* **What the task asks**
Which lines below contain the word "Enable"? Copy each one.

* **Input data**
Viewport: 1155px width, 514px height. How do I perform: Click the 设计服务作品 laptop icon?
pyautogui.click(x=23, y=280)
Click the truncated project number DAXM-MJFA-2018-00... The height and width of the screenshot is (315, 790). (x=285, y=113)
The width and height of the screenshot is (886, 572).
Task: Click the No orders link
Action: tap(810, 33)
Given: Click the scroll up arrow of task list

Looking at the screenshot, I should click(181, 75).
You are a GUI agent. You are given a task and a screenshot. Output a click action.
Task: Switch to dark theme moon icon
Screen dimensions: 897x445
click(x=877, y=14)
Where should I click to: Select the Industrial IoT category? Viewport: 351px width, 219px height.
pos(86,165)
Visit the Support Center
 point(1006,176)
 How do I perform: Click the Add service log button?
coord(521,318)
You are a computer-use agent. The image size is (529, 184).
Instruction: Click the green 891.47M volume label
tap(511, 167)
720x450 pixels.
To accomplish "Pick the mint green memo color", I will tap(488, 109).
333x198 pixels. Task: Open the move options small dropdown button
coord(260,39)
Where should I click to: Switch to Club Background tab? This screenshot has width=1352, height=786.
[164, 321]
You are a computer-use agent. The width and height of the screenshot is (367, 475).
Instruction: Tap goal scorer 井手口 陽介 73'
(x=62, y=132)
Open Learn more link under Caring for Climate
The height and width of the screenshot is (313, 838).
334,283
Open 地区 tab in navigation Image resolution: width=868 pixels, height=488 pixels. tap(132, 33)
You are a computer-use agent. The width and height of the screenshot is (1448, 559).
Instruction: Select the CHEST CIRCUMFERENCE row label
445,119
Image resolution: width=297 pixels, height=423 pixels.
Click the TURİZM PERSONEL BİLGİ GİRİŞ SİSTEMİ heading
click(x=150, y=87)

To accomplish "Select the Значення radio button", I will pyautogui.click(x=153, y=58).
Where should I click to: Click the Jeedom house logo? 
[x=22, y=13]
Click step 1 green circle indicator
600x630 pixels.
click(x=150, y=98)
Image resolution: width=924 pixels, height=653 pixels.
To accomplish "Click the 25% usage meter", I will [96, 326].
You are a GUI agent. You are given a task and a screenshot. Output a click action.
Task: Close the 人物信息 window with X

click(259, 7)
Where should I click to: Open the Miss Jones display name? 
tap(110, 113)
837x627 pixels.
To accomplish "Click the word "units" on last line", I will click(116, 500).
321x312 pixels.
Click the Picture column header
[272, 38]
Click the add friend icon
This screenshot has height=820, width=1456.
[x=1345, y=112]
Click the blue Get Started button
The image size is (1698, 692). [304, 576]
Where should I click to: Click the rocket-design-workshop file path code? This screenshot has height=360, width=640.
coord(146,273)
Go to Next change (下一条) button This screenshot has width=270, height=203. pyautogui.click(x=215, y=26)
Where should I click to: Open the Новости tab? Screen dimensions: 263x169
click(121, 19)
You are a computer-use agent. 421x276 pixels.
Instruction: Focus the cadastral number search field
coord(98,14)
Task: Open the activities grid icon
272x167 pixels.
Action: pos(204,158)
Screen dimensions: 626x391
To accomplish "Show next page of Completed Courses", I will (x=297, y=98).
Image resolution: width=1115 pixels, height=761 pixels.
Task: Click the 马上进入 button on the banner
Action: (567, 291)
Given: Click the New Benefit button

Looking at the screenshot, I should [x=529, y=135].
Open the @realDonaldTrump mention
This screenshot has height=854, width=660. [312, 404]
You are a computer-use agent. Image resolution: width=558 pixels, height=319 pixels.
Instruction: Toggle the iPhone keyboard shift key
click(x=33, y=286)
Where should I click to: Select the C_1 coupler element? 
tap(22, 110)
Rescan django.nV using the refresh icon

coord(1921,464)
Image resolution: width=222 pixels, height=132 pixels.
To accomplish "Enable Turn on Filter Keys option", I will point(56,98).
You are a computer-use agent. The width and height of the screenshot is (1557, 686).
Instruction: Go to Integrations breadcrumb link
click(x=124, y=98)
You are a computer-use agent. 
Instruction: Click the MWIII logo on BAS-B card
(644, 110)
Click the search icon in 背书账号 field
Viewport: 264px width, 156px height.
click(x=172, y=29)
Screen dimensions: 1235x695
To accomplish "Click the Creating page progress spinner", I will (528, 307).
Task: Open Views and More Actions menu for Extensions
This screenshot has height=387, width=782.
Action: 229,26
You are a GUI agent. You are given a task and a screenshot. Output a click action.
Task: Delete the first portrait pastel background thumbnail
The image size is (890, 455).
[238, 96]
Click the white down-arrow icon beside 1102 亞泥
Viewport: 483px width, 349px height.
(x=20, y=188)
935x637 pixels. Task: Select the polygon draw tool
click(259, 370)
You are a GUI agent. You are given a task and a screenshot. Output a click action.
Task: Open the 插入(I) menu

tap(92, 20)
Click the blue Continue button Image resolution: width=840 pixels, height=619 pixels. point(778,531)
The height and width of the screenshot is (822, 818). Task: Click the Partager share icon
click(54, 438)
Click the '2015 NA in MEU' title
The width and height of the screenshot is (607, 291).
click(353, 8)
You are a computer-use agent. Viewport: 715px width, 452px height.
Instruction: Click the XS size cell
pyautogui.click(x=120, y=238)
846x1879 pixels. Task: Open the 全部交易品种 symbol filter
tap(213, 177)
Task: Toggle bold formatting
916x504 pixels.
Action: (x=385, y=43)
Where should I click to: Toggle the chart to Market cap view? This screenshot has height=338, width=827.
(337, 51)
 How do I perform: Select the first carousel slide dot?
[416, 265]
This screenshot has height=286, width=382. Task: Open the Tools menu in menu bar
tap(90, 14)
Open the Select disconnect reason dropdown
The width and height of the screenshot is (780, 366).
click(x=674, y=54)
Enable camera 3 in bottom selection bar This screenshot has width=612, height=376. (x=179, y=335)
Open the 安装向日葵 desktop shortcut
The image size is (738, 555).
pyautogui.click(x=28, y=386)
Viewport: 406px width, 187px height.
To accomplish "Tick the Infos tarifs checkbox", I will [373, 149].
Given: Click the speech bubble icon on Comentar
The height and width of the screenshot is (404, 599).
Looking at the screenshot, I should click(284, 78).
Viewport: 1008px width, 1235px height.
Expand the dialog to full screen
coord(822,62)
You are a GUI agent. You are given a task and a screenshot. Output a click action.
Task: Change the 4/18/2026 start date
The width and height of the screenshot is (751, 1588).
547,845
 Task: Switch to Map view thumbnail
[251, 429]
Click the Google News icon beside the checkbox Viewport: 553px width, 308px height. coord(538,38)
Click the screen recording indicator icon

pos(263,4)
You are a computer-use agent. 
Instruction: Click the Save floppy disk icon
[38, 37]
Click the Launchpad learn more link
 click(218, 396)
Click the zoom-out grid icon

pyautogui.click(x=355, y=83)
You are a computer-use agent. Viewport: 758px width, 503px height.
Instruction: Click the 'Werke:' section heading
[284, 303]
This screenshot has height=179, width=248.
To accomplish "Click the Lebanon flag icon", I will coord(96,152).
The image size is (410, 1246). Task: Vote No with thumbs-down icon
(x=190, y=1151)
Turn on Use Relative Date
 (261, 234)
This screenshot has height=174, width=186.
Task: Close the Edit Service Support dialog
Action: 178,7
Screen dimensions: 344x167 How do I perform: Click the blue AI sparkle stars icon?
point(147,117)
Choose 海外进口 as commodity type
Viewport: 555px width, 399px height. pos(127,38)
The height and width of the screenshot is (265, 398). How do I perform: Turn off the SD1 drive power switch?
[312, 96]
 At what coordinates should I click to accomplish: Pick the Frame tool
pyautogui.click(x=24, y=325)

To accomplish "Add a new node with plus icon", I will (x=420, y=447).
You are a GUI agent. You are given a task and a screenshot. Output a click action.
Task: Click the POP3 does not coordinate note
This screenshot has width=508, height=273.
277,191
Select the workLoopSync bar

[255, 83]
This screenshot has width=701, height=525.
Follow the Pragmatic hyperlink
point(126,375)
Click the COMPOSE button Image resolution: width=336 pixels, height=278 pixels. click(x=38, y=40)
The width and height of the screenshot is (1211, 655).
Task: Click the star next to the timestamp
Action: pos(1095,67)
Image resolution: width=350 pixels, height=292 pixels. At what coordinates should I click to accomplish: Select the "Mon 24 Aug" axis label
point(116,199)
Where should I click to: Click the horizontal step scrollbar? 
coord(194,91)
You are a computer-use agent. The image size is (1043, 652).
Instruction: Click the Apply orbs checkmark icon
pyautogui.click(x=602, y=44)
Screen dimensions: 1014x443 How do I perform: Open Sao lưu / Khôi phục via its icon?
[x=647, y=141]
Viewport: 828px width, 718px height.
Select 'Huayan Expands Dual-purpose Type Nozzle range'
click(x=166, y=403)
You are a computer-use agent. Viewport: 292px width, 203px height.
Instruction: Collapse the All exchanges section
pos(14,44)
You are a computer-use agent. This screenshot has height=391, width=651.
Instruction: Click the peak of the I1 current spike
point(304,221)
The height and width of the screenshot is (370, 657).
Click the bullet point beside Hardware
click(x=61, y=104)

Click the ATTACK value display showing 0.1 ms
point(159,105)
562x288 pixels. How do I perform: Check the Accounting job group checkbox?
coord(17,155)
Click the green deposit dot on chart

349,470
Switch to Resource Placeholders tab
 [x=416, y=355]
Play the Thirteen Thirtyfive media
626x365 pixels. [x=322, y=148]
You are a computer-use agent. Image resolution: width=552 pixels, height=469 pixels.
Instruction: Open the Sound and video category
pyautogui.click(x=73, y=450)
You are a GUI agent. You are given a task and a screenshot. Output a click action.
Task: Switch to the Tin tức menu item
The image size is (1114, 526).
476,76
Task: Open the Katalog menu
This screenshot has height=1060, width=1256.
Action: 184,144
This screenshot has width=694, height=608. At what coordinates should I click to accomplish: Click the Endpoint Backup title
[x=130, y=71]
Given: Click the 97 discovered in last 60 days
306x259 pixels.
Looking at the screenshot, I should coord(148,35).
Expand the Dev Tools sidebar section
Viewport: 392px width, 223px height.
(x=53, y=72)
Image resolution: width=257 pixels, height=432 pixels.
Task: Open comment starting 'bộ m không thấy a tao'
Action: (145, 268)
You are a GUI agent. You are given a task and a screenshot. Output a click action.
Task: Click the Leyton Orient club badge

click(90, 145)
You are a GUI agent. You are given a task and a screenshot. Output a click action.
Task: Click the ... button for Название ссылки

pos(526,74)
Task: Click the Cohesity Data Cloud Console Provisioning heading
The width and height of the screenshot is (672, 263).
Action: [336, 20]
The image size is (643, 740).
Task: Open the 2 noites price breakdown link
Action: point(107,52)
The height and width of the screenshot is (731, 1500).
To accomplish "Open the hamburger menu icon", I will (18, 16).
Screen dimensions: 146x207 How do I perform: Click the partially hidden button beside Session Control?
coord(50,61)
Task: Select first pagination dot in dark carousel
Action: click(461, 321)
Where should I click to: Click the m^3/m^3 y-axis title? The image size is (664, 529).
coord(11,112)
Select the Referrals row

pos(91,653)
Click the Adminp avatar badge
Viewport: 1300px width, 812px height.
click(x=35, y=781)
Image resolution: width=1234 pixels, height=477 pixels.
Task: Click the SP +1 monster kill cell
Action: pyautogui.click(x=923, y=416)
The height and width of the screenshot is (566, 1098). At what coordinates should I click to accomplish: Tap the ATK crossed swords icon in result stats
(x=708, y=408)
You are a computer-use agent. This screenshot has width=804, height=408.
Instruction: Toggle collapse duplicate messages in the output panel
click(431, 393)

* **Answer for the task**
To accomplish "Enable Turn on Filter Keys option", I will point(56,98).
Enable camera 3 in bottom selection bar This screenshot has width=612, height=376. (x=179, y=335)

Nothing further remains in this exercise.